··· Verilen alıntı

Yazık bu canlara, neymiş, onlar “gelecek”miş
Gömleği içine sokmazsa iyi bir tokat gelecekmiş
(Ais Ezhel - “Hayat Dersi”)

Sıraya geçice'm ama, yine yok kravat
Hemen düşünüp o anda hocaya bi' yalan at
Hocam valla...” “Kaçıncı oldu?” der, “Anıl bana bak”
Tekrar edersem eğer acımadan atacak
Olan oldu sonunda, ben yedim tekme
(“Okul” [Anıl Piyancı])

        Öğretmenlerin dayakçılığı sadece kılık kıyafet yönetmeliğine karşı gelinmesinden kaynaklanmıyor tabii ki; çeşitli sebeplerle dayağa başvurulabiliyor / başvurulabiliyordu maalesef. Rapçilerimiz bu konuda da oldukça dolu:

Hoca tokadıyla pervanecesine ters dönen öğrenciler
Sizi üniversiteden değil toplama kampından gönderdiler
(...)
Saçını süpürge eden anneler
çocukları okula dayakla disiplin için gönderdiler
(“Sıkuul of Hardnaks” [Fuat])

Pergelleri bize cengâver gibi tanıtan
T cetvellerini kaldırıp kafamıza vuran
işkenceci eğitim; diplomatik eziklikte
boyun eğdiren insan
Vurduğu yerde gül mü bitmiş
Kâbusa döndü her gecem
(“Sıkuul of Hardnaks” [Ceza])

        Şiddetin sadece fiziksel olanından değil, psikolojik olanından da şikâyet edilmiş:

Beynine kazma vurdular her derste
Fazla var sende, azma lan.” dediler, sevdiremediler
Güldüremediler
Uğraştılar ama öldüremediler
(“Sıkuul of Hardnaks” [Ceza])

Kızarlar bana söylediğimde “Sen dayakçısın.”
Notla tehdit var, “Sınıfta kalmaya meraklısın.”
(Zen-G - “Çomak”)

Dersi vereni sallamazsan kaybederdin
çünkü yazılı sonucu verilen not değil, hayat yolundu
(Saian - “Sistem ve Sitem”)

Bi' öğretmenim arkadaşıma dedi “s**tir ol git kal**k.”
(Ais Ezhel - “Hayat Dersi”)

Göze batınca, susmayınca bana da kanca taktılar
Sanki şimdi susuyorum, korkmam hiçbir kaçıktan
Ben bir mumdum aslanım, beni de böyle yaktılar
Ben de hırs yapıp bitirdim okulu sonra açıktan
(Norm Ender - “Sözlerimi Geri Alamam”)

        Öğretmenlere yönelik eleştiriler sadece şiddet konusuyla sınırlı değil. Örneğin Sokrat St öğretmenlerin meslekleriyle ilgili motivasyondan yoksun olduklarını dile getirmiş:

Öğretmen atanacak ama arası yok
(Şanışer vd. - “Susamam” [Sokrat St])

        Ais Ezhel de öğretmenlerin velilerle ilişkilerindeki samimiyetinden şüphe etmekte:

Hocalar ailelere yalakadır, hepsinin bi' çıkarı vardır
(Ais Ezhel - “Hayat Dersi”)

······

▸ Yazılı yönerge A
Kayıtları "Open page - Landing" ifadesinin geçtiği satırdan başlayıp "Action: click(28, 303)" ifadesini içeren satırda bitecek şekilde düzenleyin. Bu satırlarda "submenu item" yerine "menu entry" yazın, geri kalan her şeyi aynen bırakın.
Alıntı ile kayıtlar birbirinden bağımsız iki ayrı malzemedir.

··· Girdi

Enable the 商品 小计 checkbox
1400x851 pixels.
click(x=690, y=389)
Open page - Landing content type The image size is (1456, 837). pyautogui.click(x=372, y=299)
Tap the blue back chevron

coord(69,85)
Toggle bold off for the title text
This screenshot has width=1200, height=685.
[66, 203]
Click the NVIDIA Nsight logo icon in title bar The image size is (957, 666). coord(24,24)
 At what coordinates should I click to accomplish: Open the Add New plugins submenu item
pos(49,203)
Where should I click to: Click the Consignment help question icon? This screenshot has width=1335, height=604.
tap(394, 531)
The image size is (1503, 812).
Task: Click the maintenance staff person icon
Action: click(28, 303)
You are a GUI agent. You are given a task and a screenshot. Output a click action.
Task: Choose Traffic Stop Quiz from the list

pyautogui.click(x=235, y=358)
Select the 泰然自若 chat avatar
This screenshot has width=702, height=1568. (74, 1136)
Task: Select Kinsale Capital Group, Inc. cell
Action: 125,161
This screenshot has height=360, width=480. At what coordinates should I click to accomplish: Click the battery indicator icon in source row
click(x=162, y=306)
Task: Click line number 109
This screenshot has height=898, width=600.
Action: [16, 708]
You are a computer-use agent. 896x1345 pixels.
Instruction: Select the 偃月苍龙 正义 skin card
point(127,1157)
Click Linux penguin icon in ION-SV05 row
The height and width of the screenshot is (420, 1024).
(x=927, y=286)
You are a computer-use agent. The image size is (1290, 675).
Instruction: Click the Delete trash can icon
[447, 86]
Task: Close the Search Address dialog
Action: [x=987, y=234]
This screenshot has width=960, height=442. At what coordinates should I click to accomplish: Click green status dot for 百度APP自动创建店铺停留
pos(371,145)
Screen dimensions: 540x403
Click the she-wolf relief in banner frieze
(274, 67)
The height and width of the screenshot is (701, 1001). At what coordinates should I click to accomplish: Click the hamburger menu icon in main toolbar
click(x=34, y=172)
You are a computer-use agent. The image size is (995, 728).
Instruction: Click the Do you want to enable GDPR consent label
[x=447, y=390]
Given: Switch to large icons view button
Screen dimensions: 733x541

······

▸ Yazılı yönerge B
Rap sözlerindeki öğretmen eleştirilerini ele alan alıntıyı iki cümleyle özetleyin.

▸ Doğru sonuç A
Open page - Landing content type The image size is (1456, 837). pyautogui.click(x=372, y=299)
Tap the blue back chevron

coord(69,85)
Toggle bold off for the title text
This screenshot has width=1200, height=685.
[66, 203]
Click the NVIDIA Nsight logo icon in title bar The image size is (957, 666). coord(24,24)
 At what coordinates should I click to accomplish: Open the Add New plugins menu entry
pos(49,203)
Where should I click to: Click the Consignment help question icon? This screenshot has width=1335, height=604.
tap(394, 531)
The image size is (1503, 812).
Task: Click the maintenance staff person icon
Action: click(28, 303)

▸ Doğru sonuç B
Metin, öğretmenlerin yalnızca kılık kıyafet yönetmeliğine uyulmaması yüzünden değil, çeşitli sebeplerle dayağa başvurmasını ve psikolojik şiddeti dile getiren rap sözlerinden alıntılar sunuyor. Eleştirilerin şiddetle sınırlı olmadığını da belirterek Sokrat St'nin öğretmenlerin mesleklerine dair motivasyondan yoksun olduğu görüşüne ve Ais Ezhel'in öğretmenlerin velilerle ilişkilerindeki samimiyetten şüphe etmesine yer veriyor.